====== GIVEN DATA

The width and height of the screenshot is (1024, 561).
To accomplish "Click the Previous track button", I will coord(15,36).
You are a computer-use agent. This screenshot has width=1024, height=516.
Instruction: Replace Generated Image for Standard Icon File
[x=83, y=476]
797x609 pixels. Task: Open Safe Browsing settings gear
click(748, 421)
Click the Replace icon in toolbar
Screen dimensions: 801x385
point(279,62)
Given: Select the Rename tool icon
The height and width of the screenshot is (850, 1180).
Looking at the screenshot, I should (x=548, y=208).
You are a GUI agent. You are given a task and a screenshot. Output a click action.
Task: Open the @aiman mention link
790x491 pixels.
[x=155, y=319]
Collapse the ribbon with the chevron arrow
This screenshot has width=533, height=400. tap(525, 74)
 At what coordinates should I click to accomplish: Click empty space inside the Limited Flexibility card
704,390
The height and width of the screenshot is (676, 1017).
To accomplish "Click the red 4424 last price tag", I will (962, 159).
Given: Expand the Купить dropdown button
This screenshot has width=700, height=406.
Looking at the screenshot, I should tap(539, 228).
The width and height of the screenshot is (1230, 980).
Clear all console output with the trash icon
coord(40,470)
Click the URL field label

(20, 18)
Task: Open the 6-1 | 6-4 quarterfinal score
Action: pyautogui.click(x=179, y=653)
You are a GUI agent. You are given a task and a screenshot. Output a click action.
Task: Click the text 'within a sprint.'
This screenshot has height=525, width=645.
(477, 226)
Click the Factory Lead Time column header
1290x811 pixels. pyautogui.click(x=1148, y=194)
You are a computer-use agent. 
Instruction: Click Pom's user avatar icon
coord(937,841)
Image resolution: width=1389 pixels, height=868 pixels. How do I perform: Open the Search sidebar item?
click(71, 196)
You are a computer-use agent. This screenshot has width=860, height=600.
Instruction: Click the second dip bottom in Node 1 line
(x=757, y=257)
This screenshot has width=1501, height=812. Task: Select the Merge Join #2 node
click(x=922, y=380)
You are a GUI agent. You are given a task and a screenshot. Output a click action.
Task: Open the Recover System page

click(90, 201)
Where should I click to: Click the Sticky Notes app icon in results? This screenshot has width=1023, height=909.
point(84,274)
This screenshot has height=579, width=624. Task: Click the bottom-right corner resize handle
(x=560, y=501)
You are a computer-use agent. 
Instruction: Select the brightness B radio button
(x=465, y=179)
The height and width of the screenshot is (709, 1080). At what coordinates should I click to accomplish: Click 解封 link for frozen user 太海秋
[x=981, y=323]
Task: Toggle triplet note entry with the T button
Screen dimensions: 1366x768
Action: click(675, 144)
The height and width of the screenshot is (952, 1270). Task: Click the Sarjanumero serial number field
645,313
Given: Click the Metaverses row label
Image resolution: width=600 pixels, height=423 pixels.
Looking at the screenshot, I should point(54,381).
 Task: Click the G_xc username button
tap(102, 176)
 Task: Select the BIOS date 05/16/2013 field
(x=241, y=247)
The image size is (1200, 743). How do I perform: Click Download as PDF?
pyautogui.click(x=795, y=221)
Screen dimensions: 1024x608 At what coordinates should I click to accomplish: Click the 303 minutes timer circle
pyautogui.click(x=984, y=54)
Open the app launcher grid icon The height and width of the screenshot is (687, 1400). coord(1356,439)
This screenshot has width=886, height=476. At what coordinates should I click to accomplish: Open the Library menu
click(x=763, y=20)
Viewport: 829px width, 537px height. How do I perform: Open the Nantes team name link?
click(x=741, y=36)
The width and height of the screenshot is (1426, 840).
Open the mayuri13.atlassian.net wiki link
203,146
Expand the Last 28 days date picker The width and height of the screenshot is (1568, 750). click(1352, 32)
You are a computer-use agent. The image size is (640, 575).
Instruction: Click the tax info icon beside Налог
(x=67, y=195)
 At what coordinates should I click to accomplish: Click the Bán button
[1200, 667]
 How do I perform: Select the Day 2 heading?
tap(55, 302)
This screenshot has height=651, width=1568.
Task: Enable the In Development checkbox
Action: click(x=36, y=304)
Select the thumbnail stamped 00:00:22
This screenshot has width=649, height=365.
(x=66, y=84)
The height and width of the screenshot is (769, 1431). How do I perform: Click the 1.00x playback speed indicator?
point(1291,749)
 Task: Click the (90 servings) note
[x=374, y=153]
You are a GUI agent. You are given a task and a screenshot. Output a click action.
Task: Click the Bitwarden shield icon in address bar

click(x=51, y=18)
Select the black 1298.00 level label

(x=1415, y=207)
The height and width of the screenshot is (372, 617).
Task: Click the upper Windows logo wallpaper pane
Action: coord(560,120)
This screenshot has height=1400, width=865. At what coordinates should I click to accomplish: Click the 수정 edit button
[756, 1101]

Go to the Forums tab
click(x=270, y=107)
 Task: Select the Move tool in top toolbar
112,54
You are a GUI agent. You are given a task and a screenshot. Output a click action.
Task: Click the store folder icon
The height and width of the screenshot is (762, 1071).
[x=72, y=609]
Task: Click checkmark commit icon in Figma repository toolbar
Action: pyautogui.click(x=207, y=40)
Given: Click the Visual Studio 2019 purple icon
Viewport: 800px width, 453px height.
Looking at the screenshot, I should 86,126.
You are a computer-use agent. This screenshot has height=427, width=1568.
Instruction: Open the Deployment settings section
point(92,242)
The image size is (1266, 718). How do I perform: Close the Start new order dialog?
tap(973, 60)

============

WORK ITEM
Work out how many lines of the material contain the word "computer" and answer with that number only.

SOLUTION TO THIS PROBLEM
6